_Problem to work on_
Lines before the one containing "Click the San Benito Health Center logo" in the records below are to be left out; that line and all after it, through the end, are to be retyped exactly.

_Stored records_

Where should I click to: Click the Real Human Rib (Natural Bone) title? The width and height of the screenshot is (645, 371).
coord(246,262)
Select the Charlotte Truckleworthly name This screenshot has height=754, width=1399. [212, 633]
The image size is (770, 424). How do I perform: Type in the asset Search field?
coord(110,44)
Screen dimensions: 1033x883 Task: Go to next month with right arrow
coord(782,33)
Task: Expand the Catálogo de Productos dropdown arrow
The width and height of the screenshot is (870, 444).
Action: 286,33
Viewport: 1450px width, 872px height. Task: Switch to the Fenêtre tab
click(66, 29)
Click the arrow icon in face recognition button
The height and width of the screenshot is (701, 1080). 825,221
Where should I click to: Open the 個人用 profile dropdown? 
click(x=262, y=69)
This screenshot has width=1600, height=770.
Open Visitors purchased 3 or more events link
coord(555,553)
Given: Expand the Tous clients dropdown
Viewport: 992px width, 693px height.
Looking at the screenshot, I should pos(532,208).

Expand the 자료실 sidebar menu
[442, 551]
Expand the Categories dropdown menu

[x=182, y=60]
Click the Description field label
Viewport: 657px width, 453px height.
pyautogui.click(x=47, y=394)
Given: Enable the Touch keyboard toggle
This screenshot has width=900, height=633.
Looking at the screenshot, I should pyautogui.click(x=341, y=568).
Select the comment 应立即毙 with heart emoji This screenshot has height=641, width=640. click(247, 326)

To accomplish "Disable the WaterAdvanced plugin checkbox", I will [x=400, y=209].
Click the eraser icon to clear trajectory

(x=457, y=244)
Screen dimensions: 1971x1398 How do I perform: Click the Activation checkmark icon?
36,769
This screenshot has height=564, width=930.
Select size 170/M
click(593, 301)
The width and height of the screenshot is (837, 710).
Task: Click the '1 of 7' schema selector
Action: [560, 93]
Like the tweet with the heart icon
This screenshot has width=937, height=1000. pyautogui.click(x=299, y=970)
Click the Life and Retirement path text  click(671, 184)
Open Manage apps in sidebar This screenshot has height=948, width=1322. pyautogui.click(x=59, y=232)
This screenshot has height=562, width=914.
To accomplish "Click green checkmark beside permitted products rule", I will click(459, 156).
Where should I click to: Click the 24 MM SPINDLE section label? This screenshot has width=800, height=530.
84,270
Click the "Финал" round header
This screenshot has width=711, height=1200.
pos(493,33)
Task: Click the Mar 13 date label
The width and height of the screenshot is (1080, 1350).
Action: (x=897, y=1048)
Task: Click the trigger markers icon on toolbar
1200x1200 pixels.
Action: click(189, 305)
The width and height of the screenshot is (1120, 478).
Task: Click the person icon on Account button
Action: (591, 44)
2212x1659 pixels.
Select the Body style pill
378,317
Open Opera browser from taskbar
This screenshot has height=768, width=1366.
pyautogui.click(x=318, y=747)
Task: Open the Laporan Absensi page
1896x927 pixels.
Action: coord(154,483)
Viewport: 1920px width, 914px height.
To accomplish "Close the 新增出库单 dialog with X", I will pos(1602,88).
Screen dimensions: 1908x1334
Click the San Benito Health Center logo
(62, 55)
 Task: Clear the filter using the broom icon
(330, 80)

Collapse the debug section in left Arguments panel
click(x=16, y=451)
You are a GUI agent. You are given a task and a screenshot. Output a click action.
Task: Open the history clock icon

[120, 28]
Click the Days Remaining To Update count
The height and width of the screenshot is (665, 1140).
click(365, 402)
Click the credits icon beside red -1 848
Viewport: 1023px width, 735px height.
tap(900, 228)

_Output for this exercise_
Click the San Benito Health Center logo
(62, 55)
 Task: Clear the filter using the broom icon
(330, 80)

Collapse the debug section in left Arguments panel
click(x=16, y=451)
You are a GUI agent. You are given a task and a screenshot. Output a click action.
Task: Open the history clock icon

[120, 28]
Click the Days Remaining To Update count
The height and width of the screenshot is (665, 1140).
click(365, 402)
Click the credits icon beside red -1 848
Viewport: 1023px width, 735px height.
tap(900, 228)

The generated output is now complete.